How would you like to take a chance at the Wyoming Adventure of a Lifetime?
This isn’t some caged-quail shoot on a luxury “ranch.” We’re talking a real hunt, against the biggest and most dangerous game: Cheneys.
Yes, notorious carpetbagger and Sith princess Liz Cheney is running for office again in the Cowboy State and you could be her opponent! Because, as with too many House seats, there is not a Democratic candidate yet declared for Wyoming’s single, at-large seat.
Now, I’m going to guarantee anything. You could pony up the dough, file as the Dem candidate (better get busy; deadline’s May 27th) and still not get to face down the Spawn. She may not survive the primary for the seat being vacated by Cynthia Lummis.

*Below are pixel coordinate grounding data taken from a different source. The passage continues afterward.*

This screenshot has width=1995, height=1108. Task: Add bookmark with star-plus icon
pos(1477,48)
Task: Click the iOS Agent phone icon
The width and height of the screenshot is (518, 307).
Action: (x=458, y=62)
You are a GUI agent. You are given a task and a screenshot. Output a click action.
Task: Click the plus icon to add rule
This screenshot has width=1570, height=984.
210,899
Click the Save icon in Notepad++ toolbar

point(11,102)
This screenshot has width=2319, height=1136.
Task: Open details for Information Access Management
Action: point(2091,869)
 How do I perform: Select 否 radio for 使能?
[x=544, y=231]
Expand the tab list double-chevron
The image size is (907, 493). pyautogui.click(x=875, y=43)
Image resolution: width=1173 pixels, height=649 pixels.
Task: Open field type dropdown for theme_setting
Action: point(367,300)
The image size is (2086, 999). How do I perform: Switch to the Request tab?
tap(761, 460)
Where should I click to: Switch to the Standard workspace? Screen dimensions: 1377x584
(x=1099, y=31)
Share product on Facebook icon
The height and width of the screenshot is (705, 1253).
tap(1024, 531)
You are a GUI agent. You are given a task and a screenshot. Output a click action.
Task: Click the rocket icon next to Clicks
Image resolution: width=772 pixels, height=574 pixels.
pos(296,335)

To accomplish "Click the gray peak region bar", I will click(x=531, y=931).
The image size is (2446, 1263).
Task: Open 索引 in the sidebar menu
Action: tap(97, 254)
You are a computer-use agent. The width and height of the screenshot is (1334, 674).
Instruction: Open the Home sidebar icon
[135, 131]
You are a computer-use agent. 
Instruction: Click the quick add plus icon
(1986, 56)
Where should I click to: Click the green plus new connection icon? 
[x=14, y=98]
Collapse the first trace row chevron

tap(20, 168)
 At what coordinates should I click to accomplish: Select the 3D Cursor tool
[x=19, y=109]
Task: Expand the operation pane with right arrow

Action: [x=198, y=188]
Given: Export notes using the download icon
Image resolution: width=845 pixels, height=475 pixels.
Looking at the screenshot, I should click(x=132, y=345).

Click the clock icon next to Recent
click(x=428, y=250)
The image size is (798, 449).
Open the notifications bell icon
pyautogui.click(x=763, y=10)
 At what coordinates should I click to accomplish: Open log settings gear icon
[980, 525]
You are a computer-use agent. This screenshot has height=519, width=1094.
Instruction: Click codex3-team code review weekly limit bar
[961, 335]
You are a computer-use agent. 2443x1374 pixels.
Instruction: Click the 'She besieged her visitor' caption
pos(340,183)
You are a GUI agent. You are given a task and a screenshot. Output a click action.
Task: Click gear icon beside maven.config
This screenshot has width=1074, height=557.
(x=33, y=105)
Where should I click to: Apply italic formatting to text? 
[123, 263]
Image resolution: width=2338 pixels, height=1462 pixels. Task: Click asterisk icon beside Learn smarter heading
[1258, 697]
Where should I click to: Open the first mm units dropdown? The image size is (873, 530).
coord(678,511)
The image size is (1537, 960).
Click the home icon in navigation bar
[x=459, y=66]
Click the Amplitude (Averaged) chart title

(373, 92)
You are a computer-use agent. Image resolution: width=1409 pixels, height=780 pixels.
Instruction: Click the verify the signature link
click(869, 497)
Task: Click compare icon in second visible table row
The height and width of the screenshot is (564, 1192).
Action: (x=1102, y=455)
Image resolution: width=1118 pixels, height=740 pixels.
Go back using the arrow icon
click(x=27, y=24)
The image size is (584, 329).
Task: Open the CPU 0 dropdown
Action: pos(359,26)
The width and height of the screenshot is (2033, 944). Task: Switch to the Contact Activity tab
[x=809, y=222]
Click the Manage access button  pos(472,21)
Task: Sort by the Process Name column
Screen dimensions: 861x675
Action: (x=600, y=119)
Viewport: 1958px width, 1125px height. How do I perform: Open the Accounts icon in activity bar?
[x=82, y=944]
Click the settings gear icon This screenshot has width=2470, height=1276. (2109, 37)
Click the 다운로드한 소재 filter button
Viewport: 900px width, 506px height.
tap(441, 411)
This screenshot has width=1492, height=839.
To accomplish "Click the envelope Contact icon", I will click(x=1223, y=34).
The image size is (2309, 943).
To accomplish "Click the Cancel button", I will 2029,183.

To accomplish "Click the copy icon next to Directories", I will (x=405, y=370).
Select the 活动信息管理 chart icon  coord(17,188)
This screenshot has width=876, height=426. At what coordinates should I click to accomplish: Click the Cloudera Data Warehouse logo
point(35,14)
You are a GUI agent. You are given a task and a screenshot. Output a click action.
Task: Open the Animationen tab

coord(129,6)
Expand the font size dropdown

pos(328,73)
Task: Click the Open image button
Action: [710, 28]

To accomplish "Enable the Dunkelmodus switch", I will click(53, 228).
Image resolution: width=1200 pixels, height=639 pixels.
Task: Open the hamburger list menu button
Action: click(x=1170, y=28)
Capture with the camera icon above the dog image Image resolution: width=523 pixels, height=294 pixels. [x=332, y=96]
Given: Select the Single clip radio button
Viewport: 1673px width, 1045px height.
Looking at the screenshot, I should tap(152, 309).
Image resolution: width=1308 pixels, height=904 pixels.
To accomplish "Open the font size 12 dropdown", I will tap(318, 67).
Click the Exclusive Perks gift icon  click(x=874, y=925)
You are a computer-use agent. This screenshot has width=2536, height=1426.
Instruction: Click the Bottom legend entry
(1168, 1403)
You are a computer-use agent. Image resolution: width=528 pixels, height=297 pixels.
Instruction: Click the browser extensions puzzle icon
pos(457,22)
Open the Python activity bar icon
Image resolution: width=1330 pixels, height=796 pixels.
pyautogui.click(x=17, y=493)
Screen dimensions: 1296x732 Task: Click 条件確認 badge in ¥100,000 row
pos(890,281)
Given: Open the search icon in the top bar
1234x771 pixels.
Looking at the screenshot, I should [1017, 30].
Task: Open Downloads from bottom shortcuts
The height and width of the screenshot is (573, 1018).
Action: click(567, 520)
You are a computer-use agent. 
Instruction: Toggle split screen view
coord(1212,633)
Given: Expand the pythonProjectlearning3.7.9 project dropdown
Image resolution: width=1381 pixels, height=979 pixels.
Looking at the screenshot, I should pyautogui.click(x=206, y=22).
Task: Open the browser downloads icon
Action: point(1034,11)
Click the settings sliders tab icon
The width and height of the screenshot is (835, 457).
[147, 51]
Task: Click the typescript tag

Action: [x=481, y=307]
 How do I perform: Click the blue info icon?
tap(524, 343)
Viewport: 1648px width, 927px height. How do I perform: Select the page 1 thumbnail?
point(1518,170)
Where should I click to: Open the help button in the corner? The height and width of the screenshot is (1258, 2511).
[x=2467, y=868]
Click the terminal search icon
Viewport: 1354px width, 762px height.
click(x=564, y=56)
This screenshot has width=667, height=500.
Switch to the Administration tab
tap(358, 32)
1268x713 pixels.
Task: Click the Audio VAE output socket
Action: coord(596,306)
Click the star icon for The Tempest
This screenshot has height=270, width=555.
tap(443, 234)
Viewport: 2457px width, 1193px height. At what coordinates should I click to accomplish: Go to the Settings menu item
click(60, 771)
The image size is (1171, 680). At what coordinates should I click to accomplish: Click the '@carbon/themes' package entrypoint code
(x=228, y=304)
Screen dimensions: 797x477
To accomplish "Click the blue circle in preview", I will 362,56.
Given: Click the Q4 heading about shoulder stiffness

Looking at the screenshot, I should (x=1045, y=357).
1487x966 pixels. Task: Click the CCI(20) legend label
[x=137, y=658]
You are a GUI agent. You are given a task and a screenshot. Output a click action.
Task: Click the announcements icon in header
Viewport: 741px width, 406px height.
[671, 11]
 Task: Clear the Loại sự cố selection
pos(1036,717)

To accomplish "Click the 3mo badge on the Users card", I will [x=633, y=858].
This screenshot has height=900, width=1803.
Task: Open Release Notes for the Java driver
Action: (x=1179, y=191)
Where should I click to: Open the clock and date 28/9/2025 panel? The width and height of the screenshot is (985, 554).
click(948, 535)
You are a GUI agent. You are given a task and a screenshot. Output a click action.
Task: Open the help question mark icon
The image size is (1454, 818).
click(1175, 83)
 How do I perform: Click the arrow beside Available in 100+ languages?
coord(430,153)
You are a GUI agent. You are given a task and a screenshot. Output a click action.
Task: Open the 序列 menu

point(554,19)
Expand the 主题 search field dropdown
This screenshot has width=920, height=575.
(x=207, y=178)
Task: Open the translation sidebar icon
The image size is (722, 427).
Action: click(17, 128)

There are a number of Repubs vying for the nomination, many of whom do not have to lie about the length of their residence to procure a fishing license, and none of whom face quite the level of resistance Lord Vader’s daughter has engendered in her adopted home.
But Mini-He does have a shot. Already has a good endorsement in Simpson, she’s been out mending fences and money will always be available.
Plus there’s Daddy. Richard the Bruce is so desperate to be relevant that he’s endorsed Trump, despite the magnate’s scathing video review of the Angler’s book.
Since January 2009, The Dick’s been desperately trying to brand Obama Derangement Syndrome with the family name, and little Liz has been right by Daddy’s side. He will call on every resource he can to get her that nomination.
And, because we’re talking yet another seat left unchallenged, if she gets that nom, the Cheney Spawn will be a U.S. Representative.
Unless you’re willing to gamble two hundred dollars. Before May 27th.
I’d do it myself, despite my extremely checkered past, were I a resident. Heck, I love Wyoming adventures. Gone casting in creeks that don’t show up on BLM maps. Tracked a grizzly up the Firehole. Actually, no fooling, seen an unidentified flying object land on Devil’s Tower. All true stories.
But this one I can’t make, even if I had the gear. Tell you what, though. Run for this seat and I’ll make you a free ad.